Between now and 2050, the world will have to feed 10 billion people. However, food doesn’t grow efficiently all over the world, and the same holds true for distribution. As a result, growers have been looking at different ways to be able to grow food more efficiently and closer to consumer areas. In addition to open field, greenhouse-grown produce is expanding, and more recently, vertical farming has emerged.
“Vertical farms produce much higher yields, use 1 percent of the water that open field uses, and are able to better preserve nutrition as the produce is consumed close to the growing facility, resulting in a more positive carbon footprint,” says Sonio Lo. She’s a venture capitalist who got into vertical farming 6.5 years ago and was one of the keynote speakers at last week’s SEPC Southern Exposure event in Orlando, Florida.

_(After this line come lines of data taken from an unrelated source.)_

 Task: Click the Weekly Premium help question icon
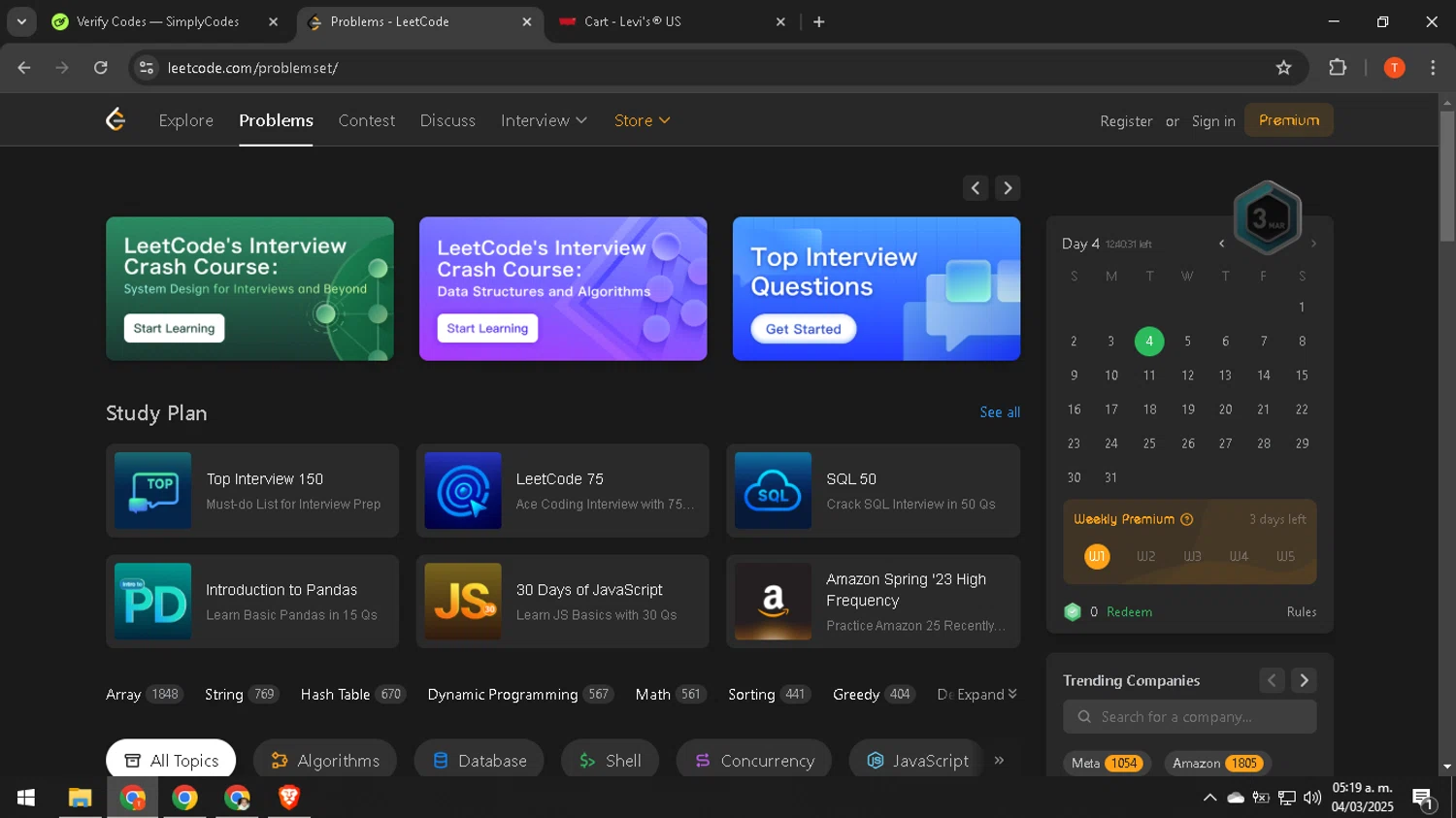click(1186, 520)
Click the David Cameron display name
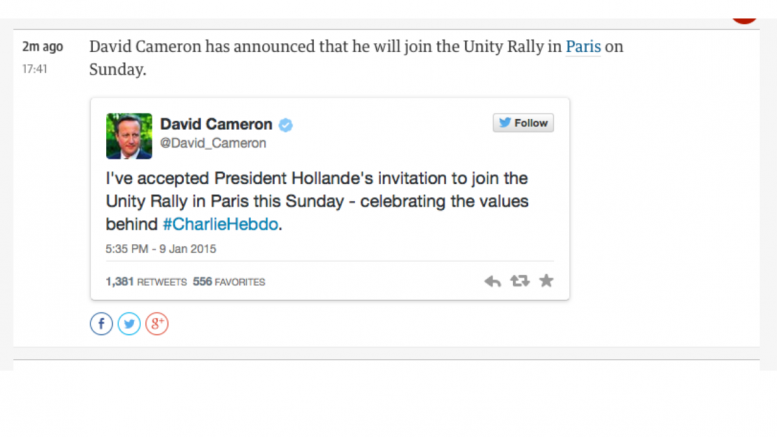 [x=216, y=124]
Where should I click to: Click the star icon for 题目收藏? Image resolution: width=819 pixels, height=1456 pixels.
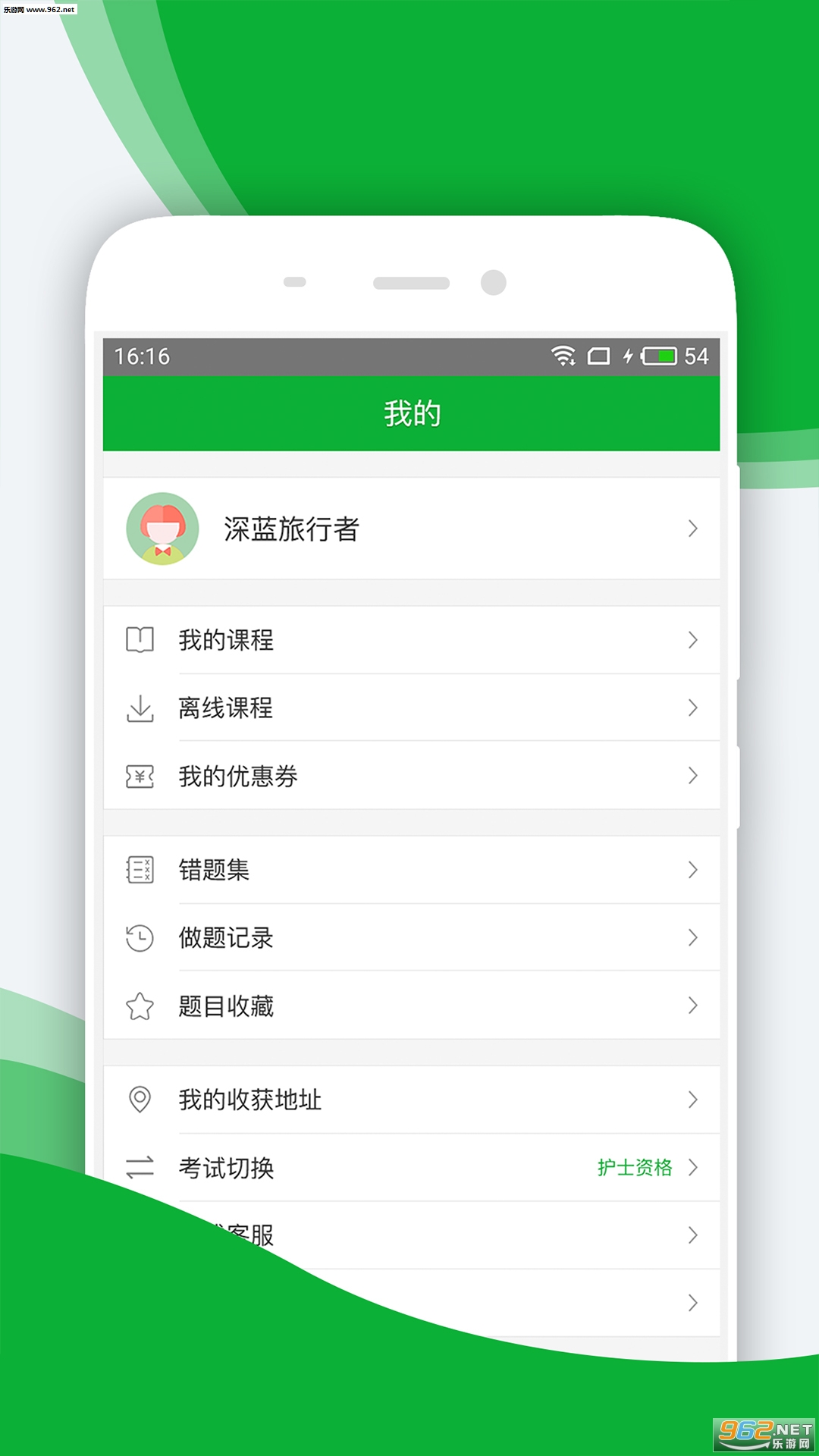point(140,1006)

Although the model sounds promising, Lo describes the challenges. Due to the capital intensity, many venture capitalists have invested in vertical farms, and that brings the first challenge. “There is a major capital disconnect for venture capitalists. Vertical farms don’t offer the desired 150 times the returns, but more like three times the returns,” she added. “There is a big disconnect between farming and technology. Until that is solved, vertical farms won’t create venture-level returns. Ultimately, farms that aren’t profitable will die, and I expect a lot of venture capitalists will lose their money.”

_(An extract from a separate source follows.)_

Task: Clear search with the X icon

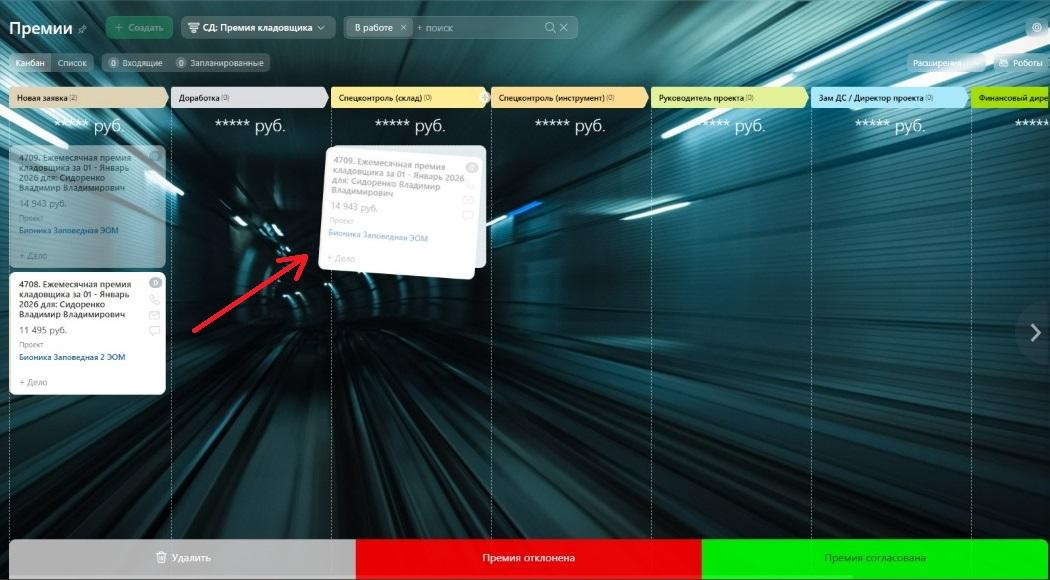Action: [566, 28]
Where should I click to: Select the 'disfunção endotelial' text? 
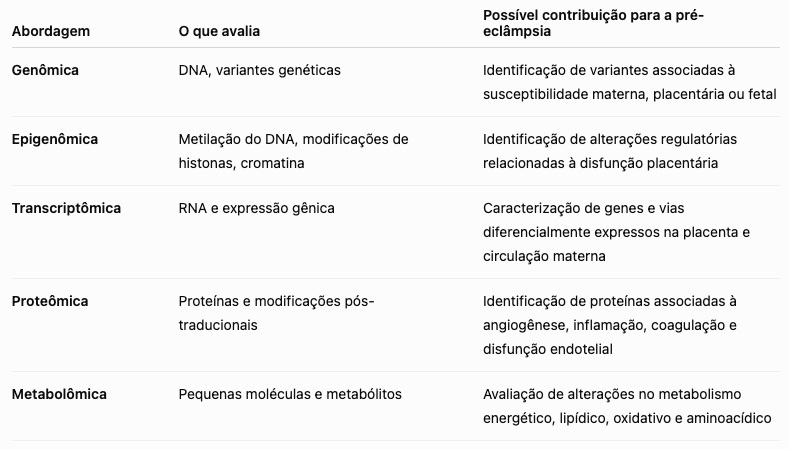[x=548, y=349]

The proximity to consumer areas gives produce grown in vertical farms a different nutritional value. “However, there need to be changes in the energy infrastructure in order to move the needle,” said Lo. Right now, 28 acres of solar panels are needed to make a 1.5-acre farm (60,000 sq ft.) energy neutral.
Another challenge with vertical farming is the price of the products. “In terms of economics, the vertical farming industry has a long way to go. The most efficient farms are able to offer leafy greens at $4.50 per pound, which is a much higher number than open field,” commented Lo. Talking about leafy greens brings Lo to the next point of concern. Most vertical farms in North America focus on growing leafy greens. “In my view, the crop portfolio needs to expand as we can only eat so much lettuce.” Berries are one of the crops offering opportunities.

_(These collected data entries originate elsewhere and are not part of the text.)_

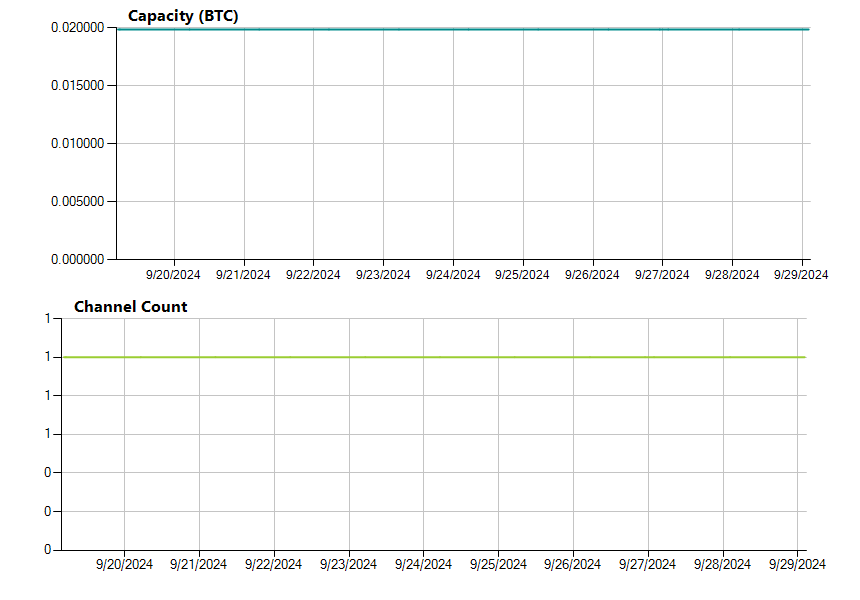Click the 9/20/2024 label on channel chart
The image size is (860, 600).
tap(126, 563)
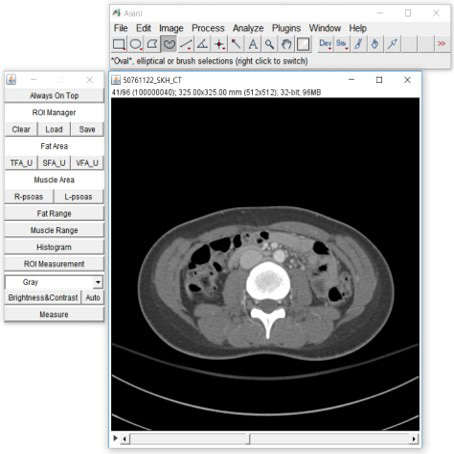Select the Polygon selection tool
454x454 pixels.
[152, 44]
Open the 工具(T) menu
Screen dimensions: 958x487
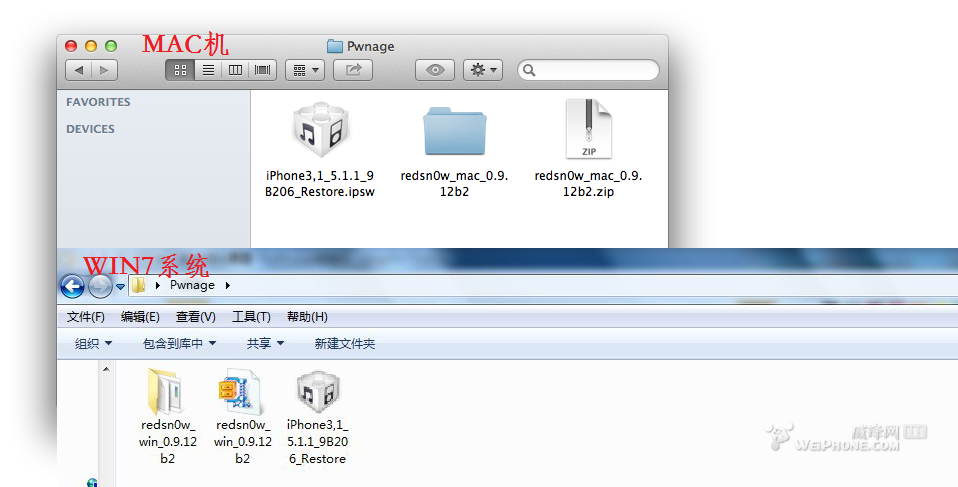click(x=251, y=317)

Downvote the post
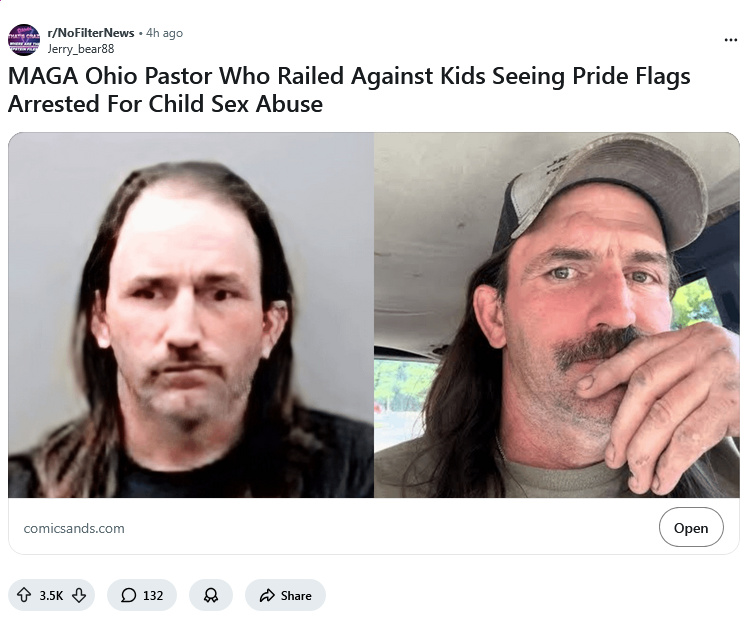pos(79,595)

Will there be a future for vertical farming? Yes, but Lo expects a hybrid model will develop in the coming years. “Vertical farms just can’t rely on venture capital forever.” Some of the larger open field growers in North America are looking at CEA to diminish volatility. “I believe that’s where great combinations will come from in the next five years,” she said. There is a huge opportunity for smaller footprint farms, the size of a Starbucks location. When looking at the European continent, a lot of berries are grown outdoors, and growers are looking to make the shift to glasshouses, which are capital intense.
“We’re seeing small footprint-covered berry farms emerge in Europe, and I think that’s what we will see in North America as well. Indoor farming will expand, but through a hybrid model, controlling the capital expense.